### AIM OF THE EXERCISE
Copy out everything below from the line containing "will click(232, 11)." down to the line containing "Looking at the screenshot, I should pos(105,42).", with both of those lines included.

◆ ◆ ◆

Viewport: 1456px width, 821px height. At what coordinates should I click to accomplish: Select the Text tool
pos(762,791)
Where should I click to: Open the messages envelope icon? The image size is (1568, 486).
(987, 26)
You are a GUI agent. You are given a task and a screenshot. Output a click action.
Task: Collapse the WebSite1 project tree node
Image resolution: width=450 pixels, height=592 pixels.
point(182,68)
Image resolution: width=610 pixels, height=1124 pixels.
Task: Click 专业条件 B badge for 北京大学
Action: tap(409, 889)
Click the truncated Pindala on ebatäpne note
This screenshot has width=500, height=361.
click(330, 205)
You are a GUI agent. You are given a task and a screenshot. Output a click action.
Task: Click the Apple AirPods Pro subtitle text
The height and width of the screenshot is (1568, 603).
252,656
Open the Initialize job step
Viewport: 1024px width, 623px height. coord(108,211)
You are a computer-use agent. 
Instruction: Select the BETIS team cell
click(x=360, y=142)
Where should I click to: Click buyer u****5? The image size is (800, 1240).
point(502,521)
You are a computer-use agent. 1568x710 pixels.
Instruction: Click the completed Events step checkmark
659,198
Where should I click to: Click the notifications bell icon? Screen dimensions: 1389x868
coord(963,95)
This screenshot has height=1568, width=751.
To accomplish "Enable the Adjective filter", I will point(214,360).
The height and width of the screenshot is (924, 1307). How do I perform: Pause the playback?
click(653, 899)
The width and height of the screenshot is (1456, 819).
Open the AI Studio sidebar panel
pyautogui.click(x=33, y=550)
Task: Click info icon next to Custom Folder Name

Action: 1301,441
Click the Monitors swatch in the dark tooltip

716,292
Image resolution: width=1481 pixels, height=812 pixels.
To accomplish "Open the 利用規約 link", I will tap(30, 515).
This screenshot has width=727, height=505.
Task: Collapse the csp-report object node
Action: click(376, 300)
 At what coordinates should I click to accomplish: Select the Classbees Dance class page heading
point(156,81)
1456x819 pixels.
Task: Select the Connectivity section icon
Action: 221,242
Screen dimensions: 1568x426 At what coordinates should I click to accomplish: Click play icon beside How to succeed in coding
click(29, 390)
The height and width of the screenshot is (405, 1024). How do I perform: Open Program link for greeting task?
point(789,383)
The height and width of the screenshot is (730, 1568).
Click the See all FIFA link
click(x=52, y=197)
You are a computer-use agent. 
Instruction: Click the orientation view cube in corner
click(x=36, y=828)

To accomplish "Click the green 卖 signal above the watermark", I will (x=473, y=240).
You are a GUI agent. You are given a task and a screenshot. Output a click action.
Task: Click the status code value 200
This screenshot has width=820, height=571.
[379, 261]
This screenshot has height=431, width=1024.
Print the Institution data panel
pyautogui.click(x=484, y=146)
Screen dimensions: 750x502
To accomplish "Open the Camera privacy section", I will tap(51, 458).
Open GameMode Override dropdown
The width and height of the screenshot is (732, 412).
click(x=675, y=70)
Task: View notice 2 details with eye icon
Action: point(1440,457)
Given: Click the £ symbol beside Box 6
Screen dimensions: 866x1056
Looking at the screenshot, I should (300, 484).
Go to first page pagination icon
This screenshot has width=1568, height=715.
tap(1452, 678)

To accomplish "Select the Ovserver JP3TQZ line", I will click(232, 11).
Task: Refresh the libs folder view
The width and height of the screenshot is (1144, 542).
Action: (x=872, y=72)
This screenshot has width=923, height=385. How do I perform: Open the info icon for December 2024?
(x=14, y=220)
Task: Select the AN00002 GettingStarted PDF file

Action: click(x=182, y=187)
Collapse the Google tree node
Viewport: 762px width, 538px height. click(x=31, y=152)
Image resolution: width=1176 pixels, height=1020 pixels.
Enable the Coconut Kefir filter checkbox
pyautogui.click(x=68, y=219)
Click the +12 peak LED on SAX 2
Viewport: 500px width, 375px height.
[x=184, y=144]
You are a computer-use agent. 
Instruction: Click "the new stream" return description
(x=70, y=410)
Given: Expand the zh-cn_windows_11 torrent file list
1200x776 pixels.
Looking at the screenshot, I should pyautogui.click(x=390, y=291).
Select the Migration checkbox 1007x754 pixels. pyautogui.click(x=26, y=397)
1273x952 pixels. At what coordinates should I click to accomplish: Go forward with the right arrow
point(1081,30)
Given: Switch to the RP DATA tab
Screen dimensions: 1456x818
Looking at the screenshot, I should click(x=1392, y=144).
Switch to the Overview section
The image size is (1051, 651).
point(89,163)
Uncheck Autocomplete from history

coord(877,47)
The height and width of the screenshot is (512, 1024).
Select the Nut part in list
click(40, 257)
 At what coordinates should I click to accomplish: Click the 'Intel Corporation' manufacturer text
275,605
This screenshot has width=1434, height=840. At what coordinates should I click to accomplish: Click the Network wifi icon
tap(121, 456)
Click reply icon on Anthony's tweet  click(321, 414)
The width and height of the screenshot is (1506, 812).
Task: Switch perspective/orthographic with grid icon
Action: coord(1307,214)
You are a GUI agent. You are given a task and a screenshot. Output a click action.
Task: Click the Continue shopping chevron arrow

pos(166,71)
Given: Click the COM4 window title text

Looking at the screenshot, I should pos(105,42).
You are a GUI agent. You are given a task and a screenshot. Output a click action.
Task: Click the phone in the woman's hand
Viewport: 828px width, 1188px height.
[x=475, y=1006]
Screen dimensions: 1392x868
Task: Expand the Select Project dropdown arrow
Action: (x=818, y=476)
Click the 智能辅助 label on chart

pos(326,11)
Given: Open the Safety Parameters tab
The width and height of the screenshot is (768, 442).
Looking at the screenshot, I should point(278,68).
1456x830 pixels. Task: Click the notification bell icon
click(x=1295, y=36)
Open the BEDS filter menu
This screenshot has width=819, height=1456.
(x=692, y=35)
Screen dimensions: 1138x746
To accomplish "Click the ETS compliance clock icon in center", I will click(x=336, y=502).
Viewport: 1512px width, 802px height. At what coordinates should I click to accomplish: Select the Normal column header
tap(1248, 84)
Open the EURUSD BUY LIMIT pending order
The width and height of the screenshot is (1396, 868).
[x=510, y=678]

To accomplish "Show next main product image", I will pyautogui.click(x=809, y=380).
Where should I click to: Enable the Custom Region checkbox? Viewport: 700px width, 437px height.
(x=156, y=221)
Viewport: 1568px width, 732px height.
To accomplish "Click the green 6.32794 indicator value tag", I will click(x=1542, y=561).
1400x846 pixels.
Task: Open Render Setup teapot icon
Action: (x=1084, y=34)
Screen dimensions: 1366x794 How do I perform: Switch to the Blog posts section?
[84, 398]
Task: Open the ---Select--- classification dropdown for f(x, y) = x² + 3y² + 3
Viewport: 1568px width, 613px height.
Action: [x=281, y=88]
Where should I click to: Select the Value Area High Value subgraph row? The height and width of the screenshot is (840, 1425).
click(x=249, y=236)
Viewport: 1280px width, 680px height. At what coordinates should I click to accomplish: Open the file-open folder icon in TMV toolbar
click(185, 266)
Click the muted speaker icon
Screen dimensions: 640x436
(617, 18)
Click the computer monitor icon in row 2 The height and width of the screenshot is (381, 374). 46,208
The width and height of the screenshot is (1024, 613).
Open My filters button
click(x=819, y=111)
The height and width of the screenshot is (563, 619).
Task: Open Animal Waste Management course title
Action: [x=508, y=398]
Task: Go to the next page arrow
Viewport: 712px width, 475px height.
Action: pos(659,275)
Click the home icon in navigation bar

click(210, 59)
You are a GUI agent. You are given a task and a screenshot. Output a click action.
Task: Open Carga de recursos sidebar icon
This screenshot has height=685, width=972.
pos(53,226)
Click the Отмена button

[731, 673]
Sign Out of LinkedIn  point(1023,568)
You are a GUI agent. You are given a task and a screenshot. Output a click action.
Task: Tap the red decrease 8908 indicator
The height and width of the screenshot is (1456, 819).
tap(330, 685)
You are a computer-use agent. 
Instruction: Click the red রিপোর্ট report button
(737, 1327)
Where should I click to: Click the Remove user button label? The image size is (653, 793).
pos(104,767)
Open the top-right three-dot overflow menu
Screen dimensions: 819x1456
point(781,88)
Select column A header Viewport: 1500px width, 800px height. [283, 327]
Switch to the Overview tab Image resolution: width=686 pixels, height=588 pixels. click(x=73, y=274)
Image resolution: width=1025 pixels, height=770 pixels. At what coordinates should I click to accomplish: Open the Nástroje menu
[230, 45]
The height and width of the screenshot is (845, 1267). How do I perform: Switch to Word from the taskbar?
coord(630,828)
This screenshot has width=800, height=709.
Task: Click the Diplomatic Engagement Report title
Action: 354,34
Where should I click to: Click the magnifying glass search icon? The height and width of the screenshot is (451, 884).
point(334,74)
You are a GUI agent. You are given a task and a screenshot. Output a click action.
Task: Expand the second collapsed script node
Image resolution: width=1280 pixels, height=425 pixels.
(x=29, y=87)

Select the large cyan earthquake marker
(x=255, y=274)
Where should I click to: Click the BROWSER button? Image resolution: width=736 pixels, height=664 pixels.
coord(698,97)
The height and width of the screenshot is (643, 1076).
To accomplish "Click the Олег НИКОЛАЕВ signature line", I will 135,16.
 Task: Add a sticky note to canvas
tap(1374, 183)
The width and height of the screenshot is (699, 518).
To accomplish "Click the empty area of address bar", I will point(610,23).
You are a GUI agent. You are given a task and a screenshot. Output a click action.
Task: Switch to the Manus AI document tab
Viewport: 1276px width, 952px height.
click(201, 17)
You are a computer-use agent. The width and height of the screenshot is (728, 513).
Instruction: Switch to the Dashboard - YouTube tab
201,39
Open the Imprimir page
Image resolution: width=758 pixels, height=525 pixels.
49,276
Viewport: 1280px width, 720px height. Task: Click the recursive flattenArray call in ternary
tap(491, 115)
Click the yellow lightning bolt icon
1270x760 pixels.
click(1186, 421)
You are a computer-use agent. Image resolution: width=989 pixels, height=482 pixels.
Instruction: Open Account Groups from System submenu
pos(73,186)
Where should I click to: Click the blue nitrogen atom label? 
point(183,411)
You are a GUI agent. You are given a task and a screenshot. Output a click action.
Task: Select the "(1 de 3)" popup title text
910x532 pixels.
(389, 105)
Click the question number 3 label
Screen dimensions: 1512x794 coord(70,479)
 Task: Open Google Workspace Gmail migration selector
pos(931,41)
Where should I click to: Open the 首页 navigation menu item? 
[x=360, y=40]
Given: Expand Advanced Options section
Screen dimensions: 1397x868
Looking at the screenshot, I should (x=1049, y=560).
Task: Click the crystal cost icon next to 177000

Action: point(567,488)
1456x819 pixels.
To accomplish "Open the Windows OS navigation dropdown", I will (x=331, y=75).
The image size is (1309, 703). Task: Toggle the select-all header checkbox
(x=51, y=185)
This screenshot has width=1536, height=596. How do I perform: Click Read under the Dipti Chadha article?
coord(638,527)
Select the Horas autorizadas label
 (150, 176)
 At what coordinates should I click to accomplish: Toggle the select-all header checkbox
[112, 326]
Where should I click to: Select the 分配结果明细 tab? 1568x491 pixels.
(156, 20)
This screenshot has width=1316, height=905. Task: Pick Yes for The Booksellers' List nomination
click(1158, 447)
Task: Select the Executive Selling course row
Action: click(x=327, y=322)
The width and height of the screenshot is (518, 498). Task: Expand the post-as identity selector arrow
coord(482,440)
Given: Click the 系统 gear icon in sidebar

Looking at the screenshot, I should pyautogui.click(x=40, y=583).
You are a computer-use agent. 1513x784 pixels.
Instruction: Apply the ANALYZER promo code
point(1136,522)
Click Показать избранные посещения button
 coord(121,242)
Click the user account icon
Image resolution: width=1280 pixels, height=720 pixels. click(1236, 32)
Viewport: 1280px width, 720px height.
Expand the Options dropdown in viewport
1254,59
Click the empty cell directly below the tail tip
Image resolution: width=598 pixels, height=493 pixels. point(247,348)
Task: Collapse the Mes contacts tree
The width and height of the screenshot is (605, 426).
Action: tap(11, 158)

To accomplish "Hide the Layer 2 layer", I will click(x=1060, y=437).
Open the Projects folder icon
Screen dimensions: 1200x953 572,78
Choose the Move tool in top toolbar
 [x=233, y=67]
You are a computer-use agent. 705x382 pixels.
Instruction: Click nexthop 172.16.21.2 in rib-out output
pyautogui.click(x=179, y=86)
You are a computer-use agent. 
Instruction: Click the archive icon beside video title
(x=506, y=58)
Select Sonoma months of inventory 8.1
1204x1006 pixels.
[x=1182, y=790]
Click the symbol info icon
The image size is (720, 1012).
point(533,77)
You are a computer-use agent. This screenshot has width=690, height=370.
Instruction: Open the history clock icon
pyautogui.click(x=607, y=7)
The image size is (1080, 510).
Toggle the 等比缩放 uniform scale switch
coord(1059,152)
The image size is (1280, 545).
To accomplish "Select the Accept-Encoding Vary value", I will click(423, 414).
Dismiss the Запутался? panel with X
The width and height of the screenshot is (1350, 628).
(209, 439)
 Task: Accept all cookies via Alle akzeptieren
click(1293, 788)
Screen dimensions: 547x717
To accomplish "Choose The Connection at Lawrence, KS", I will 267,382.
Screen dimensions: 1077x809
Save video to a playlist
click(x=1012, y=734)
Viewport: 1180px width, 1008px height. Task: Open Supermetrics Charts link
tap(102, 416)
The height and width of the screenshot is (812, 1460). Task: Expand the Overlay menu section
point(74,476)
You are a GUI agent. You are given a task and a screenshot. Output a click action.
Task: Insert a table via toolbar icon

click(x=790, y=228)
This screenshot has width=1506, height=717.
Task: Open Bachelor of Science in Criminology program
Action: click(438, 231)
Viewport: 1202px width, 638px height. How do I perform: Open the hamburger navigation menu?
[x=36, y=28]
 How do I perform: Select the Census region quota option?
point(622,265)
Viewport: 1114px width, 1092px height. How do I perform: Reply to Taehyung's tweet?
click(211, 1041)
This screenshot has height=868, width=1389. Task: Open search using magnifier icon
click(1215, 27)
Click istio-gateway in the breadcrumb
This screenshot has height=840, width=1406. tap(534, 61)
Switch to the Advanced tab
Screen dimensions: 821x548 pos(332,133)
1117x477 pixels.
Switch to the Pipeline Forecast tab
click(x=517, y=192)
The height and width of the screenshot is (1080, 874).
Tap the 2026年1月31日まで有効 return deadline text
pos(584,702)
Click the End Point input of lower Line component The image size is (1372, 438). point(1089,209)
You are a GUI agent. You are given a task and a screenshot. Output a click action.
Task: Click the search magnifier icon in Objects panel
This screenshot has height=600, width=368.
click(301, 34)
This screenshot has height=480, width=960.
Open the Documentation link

◆ ◆ ◆

### OUTPUT OF THE EXERCISE
To accomplish "Select the Ovserver JP3TQZ line", I will click(232, 11).
Task: Refresh the libs folder view
The width and height of the screenshot is (1144, 542).
Action: (x=872, y=72)
This screenshot has width=923, height=385. How do I perform: Open the info icon for December 2024?
(x=14, y=220)
Task: Select the AN00002 GettingStarted PDF file

Action: click(x=182, y=187)
Collapse the Google tree node
Viewport: 762px width, 538px height. click(x=31, y=152)
Image resolution: width=1176 pixels, height=1020 pixels.
Enable the Coconut Kefir filter checkbox
pyautogui.click(x=68, y=219)
Click the +12 peak LED on SAX 2
Viewport: 500px width, 375px height.
[x=184, y=144]
You are a computer-use agent. 
Instruction: Click "the new stream" return description
(x=70, y=410)
Given: Expand the zh-cn_windows_11 torrent file list
1200x776 pixels.
Looking at the screenshot, I should pyautogui.click(x=390, y=291).
Select the Migration checkbox 1007x754 pixels. pyautogui.click(x=26, y=397)
1273x952 pixels. At what coordinates should I click to accomplish: Go forward with the right arrow
point(1081,30)
Given: Switch to the RP DATA tab
Screen dimensions: 1456x818
Looking at the screenshot, I should click(x=1392, y=144).
Switch to the Overview section
The image size is (1051, 651).
point(89,163)
Uncheck Autocomplete from history

coord(877,47)
The height and width of the screenshot is (512, 1024).
Select the Nut part in list
click(40, 257)
 At what coordinates should I click to accomplish: Click the 'Intel Corporation' manufacturer text
275,605
This screenshot has width=1434, height=840. At what coordinates should I click to accomplish: Click the Network wifi icon
tap(121, 456)
Click reply icon on Anthony's tweet  click(321, 414)
The width and height of the screenshot is (1506, 812).
Task: Switch perspective/orthographic with grid icon
Action: coord(1307,214)
You are a GUI agent. You are given a task and a screenshot. Output a click action.
Task: Click the Continue shopping chevron arrow

pos(166,71)
Given: Click the COM4 window title text

Looking at the screenshot, I should pos(105,42).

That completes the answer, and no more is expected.